I was sitting there, on that sheet, looking around at all the different kinds of people that surrounded me, thinking I don't want to move anymore.

This is typical me.

I'm just a little scared I think. A little nervous? Afraid of the unknown? Of the future?
Today was one of those rare days when NYC doesn't bring me down.

It is fact that I need to leave New York, if only for a little while & I guess 2 years is just a little while.
On any other day there is something about being here that makes me want to run far away, as fast as I can.
Its not that I don't love it, I just feel stuck.

The truth is I absolutely need this move & that is why I applied to grad school in the first place, that is why I applied to a school out of this city, out of this state.

I guess the closer I get to August, the more anxious I'm going to get & its easy for me to just say okay I don't want to leave anymore I'm going to stay here where I am safe...
Its all a very vicious cycle. This is exactly why I need to leave. If I continue to be content with just how content I am then I'm never going to get anywhere, never going to accomplish the things I really want to accomplish.

I've gotta go.

I am going...

...I just wish I could take all my friends with me.

7weeks.

p.s.
have you ever just been chillin' in the park & have a family of geese just stroll on through? they were so cute. i couldn't resist but to get as close as possible...but not too close. in case of an attack. i'm glad b2 was able to capture the moment.


Friday, June 8, 2012

Its friday night & you're home in bed feeling blue... too?
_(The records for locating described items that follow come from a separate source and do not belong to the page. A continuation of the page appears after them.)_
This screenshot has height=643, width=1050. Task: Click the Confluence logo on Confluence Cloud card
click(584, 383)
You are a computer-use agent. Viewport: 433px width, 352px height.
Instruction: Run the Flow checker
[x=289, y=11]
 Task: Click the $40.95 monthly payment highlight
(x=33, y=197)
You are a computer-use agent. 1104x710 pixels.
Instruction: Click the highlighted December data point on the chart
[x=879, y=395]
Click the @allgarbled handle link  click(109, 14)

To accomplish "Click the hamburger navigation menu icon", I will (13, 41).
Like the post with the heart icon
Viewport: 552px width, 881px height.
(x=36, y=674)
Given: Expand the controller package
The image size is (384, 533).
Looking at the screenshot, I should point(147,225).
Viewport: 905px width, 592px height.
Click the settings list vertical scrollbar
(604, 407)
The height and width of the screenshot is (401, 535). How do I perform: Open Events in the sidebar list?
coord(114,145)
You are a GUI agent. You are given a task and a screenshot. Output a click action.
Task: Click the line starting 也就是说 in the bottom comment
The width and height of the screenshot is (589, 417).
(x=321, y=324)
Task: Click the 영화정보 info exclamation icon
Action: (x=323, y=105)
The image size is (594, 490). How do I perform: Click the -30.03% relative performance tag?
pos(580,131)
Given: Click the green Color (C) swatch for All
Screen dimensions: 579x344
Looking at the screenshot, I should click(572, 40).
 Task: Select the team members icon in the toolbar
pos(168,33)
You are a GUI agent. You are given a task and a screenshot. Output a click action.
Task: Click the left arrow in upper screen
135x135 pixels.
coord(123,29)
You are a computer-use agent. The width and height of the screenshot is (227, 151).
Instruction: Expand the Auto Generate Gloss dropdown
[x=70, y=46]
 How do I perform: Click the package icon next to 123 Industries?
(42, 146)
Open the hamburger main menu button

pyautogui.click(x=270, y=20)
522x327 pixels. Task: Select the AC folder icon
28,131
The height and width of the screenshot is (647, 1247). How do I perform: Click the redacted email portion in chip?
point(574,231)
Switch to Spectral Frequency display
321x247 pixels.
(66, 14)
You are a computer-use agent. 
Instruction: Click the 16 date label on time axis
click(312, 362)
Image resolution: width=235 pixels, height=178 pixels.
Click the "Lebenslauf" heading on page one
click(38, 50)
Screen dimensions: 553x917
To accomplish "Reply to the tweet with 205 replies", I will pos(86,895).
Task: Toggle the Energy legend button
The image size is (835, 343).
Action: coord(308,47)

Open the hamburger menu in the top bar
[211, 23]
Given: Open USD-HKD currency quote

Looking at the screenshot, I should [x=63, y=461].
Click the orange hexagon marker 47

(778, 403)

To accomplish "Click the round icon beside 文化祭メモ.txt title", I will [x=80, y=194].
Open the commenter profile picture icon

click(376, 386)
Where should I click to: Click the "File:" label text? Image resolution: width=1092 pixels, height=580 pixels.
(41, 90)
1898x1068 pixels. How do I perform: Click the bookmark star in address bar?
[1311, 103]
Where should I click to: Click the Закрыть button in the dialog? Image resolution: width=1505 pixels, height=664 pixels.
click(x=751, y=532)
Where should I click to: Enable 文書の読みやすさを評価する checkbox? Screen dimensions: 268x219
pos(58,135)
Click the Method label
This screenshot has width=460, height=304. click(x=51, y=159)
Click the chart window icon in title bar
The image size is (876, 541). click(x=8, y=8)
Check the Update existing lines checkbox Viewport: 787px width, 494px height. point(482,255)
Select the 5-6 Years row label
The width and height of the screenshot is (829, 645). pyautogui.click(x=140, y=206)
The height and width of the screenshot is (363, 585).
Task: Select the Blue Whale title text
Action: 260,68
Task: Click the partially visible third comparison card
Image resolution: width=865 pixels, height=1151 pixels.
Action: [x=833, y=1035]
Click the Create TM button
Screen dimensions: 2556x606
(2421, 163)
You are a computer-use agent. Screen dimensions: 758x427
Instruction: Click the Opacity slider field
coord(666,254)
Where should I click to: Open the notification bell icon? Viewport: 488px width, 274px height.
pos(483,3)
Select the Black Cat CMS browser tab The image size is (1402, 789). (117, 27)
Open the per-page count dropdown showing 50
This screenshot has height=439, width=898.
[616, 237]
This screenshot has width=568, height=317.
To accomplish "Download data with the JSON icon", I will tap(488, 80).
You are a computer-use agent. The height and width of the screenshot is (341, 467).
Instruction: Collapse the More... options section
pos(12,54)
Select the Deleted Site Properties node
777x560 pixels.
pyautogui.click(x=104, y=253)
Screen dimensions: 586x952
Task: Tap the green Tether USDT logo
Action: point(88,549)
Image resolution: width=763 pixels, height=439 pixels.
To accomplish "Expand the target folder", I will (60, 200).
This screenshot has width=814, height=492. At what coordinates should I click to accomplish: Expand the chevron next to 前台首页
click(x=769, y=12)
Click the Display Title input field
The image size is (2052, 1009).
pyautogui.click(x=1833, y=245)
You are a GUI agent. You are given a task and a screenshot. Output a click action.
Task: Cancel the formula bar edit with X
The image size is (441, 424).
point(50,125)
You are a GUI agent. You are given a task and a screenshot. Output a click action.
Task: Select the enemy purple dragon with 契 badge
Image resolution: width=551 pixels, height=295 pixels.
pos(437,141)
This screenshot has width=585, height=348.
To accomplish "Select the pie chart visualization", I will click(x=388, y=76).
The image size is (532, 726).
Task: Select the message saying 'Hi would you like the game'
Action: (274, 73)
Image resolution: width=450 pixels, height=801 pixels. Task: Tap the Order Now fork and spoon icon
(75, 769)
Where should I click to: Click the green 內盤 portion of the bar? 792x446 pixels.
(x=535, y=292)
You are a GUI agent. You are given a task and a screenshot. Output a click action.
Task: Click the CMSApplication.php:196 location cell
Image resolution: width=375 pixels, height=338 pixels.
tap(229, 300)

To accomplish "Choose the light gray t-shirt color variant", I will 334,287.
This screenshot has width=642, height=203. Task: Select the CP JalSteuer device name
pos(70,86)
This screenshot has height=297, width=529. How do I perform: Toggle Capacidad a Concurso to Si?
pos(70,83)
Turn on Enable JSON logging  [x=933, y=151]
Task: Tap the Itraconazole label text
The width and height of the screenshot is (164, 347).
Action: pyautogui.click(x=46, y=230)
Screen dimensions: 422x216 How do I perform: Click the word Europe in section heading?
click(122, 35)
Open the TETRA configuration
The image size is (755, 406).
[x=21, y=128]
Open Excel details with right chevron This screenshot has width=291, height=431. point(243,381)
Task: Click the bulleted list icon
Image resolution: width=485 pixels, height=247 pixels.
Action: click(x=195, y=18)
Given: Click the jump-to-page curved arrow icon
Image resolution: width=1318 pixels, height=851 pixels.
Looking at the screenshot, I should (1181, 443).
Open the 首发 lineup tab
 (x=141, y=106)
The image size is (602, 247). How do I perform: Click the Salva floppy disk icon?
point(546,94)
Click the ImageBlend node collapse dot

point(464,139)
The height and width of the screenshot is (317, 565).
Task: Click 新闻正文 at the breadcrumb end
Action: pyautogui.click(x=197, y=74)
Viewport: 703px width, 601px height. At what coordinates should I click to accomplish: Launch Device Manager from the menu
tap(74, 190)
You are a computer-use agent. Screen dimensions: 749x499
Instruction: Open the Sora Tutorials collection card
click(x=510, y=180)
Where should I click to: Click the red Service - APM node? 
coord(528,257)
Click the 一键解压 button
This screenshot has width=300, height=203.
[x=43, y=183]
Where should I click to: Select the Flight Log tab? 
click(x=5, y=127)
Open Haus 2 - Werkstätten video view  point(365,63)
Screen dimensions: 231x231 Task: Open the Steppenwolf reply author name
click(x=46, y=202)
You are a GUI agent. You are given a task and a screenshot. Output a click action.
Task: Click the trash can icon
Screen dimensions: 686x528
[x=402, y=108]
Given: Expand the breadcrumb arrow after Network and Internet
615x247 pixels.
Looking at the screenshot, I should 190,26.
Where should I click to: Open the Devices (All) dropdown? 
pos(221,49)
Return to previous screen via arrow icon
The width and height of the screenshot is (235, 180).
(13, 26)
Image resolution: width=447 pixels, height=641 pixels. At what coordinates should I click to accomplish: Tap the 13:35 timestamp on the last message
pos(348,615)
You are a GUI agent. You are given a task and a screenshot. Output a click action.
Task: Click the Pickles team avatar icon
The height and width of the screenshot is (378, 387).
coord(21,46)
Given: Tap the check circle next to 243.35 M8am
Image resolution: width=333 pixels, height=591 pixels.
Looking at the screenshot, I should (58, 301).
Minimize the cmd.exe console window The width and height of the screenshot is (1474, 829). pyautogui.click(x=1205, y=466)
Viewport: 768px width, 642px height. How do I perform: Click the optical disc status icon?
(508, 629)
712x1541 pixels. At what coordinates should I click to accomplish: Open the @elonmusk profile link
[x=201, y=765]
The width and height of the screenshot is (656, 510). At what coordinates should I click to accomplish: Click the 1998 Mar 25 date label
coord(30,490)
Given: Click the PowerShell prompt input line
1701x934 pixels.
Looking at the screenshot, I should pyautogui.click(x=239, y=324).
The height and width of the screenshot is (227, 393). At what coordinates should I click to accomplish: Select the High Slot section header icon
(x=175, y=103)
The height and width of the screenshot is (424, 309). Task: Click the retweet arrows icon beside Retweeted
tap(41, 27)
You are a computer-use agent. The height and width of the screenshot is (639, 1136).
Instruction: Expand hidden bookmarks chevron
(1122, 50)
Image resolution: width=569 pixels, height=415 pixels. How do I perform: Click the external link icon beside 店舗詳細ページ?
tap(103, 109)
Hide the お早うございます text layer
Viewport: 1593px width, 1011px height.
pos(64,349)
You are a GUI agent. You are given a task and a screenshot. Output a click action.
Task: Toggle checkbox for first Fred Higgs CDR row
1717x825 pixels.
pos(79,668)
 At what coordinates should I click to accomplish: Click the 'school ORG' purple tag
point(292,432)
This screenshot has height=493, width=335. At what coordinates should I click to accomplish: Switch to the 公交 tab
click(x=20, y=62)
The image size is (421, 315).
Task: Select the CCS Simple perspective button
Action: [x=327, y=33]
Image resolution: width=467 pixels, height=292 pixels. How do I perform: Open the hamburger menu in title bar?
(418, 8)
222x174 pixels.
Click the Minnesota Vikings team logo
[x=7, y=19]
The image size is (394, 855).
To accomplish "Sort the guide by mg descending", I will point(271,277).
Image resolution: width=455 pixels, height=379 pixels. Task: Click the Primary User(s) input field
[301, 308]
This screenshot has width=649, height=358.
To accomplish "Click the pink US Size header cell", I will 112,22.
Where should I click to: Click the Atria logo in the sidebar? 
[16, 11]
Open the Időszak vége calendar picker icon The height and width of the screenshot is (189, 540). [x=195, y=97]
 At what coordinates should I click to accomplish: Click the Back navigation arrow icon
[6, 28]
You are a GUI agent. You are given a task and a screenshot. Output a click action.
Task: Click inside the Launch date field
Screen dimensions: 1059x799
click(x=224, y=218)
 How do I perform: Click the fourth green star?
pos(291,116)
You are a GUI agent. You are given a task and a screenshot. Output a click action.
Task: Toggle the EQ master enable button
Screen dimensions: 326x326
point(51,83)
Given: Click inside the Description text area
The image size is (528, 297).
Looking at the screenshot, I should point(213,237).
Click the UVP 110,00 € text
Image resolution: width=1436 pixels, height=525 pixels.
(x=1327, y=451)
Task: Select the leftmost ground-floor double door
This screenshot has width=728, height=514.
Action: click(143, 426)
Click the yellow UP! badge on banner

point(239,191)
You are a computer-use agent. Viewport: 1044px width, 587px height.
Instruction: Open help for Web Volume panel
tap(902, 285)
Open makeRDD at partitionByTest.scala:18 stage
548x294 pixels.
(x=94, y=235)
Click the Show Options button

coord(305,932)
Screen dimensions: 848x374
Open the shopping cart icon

What are the odds of that?
Well
These are the songs you should be listening to - they will either ease the pain or strengthen it:

1. Nina Simone - Don't let me be misunderstood
2. Black kids - Hurricane Jane
3. Childish Gambino - Untitled aka Black faces
4. Carly Rae Jepsen feat. Jimmy Fallon & The Roots - Call me maybe [played on classroom instruments]*
5. tears for fears - Head over heels
6. Ellie Goulding - High for this (Cover)
7. Radiohead - high & dry**
8. Brand New - Coca-cola
9. Sinitta - Cross my broken heart
10.Kanye West - I wonder***
11.Nancy & Frank Sinatra - Something stupid
12.Feist - Inside & out
13.Frank Ocean - Pyramids****
14.Nina simone - love me or leave me*****
15.Mayer Hawthorne - you've got the makings of a lover

*its the only way to enjoy that song
**because theyre performing at bonnaroo tonight & im not there
***its his birthday after all
****just released today!
*****because one can never have too much nina simone

Wednesday, June 6, 2012

You Call This A Subway System?!: My Weekend In Boston




I don't even know where to begin. I've had this page open for about 48 hours now. My trip to Boston was very quick, but jam packed.
This could go on for pages & pages so I will try my best to sum it all up.

You know I love lists so here goes!

10 things I learned during my weekend in Boston, Ma:

1. Your umbrellas are not safe: i have to start with this one because never in NYC have i ever had this problem. Is this a new england thing? that you can just leave your umbrella in what you think is a safe place & someone will just come along & move it? Do we HAVE to put umbrellas in the communal umbrella holder? is this some kind of law? do they not know what a problem it becomes when 2 (or more) people have the same umbrella?
Also umbrella karma is real! some girl took my (broken) umbrella so i took her (not broken) umbrella in retaliation & i currently have neither one of those umbrellas in my possession. Ended up leaving the other one in a friends car. If they are smart they will stay away from that umbrella. It is bad luck.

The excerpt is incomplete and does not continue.